■ Exercise requirements ■
Filter on the word "will": copy each matching line from the listing below.
* * * * *
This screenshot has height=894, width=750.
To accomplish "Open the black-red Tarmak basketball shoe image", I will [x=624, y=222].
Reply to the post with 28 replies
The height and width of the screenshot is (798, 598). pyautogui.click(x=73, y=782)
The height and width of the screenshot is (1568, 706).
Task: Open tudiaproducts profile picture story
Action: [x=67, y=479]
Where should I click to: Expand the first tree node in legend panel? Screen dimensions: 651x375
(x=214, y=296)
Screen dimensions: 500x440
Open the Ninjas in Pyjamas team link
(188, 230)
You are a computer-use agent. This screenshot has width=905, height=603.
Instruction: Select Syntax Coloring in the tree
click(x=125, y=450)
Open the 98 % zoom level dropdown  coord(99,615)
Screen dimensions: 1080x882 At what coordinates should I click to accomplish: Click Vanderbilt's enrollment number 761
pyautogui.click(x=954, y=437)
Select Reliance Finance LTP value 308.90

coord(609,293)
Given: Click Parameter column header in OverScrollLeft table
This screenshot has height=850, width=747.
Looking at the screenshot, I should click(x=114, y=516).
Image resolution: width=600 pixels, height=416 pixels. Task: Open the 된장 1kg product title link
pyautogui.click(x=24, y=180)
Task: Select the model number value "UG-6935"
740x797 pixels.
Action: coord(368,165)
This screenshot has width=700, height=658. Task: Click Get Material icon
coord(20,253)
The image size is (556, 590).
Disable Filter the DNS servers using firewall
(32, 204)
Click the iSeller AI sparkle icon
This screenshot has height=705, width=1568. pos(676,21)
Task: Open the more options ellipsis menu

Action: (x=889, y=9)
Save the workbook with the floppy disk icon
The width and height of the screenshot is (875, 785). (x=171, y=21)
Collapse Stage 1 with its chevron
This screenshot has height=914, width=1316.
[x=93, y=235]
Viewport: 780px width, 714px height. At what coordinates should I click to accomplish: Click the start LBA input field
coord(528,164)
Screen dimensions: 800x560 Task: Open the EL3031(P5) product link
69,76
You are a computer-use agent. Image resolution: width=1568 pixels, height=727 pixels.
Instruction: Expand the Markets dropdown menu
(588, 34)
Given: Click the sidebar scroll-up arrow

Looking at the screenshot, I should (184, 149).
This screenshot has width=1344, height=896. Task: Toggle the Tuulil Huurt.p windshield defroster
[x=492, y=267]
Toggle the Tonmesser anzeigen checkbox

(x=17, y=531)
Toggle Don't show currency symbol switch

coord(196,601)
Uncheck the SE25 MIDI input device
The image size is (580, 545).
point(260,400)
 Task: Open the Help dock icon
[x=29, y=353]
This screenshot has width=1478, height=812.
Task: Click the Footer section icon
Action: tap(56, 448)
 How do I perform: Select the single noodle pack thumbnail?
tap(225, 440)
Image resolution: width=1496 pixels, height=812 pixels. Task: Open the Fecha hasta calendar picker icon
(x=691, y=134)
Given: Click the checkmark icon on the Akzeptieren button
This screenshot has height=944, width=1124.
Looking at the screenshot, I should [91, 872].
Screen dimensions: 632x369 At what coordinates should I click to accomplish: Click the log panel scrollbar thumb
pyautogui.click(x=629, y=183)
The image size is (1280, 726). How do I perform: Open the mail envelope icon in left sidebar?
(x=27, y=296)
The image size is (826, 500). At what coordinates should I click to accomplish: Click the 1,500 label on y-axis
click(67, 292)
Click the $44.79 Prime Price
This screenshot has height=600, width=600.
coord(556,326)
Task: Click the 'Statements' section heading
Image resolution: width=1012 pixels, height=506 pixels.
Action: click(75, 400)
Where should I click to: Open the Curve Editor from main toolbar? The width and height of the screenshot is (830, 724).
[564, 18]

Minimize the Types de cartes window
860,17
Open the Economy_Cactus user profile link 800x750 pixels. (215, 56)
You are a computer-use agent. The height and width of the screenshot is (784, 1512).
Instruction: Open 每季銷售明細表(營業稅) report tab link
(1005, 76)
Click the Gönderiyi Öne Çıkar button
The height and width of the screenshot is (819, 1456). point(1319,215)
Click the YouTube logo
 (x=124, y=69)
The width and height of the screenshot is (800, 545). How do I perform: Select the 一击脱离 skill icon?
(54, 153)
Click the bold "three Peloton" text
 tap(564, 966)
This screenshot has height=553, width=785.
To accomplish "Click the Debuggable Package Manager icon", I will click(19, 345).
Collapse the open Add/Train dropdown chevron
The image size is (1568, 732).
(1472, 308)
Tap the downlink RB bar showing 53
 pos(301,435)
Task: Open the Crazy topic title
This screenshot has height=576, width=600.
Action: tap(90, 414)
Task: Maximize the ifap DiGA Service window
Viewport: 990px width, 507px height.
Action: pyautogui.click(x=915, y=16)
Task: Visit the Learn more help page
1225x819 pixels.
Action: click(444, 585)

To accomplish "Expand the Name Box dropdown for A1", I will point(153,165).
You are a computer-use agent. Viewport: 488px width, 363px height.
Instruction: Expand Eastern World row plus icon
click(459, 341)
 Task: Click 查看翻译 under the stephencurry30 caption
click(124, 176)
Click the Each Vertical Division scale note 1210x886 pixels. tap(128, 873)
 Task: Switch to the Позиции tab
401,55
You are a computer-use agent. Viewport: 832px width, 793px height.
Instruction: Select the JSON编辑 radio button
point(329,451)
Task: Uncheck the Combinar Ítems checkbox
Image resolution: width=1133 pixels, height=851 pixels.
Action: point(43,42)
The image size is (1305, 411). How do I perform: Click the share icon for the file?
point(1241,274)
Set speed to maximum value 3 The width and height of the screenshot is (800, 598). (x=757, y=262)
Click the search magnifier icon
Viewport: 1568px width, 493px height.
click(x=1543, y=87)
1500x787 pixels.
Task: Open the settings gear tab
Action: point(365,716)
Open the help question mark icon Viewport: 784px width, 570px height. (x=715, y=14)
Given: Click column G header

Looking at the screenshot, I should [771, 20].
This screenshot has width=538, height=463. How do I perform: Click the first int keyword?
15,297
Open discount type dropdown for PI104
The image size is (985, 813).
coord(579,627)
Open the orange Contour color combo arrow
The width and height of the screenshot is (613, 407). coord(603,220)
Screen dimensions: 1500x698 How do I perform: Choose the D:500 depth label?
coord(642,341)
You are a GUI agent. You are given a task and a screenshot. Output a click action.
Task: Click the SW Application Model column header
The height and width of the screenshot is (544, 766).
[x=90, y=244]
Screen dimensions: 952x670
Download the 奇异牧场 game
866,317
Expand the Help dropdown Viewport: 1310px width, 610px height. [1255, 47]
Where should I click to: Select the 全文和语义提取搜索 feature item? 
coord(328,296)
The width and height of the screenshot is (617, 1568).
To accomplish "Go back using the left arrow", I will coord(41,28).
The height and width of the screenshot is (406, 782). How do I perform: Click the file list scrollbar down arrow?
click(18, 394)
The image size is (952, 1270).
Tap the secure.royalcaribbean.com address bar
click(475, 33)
* * * * *
■ Your solution ■
To accomplish "Open the black-red Tarmak basketball shoe image", I will [x=624, y=222].
To accomplish "Click the Debuggable Package Manager icon", I will click(19, 345).
To accomplish "Expand the Name Box dropdown for A1", I will point(153,165).
To accomplish "Go back using the left arrow", I will coord(41,28).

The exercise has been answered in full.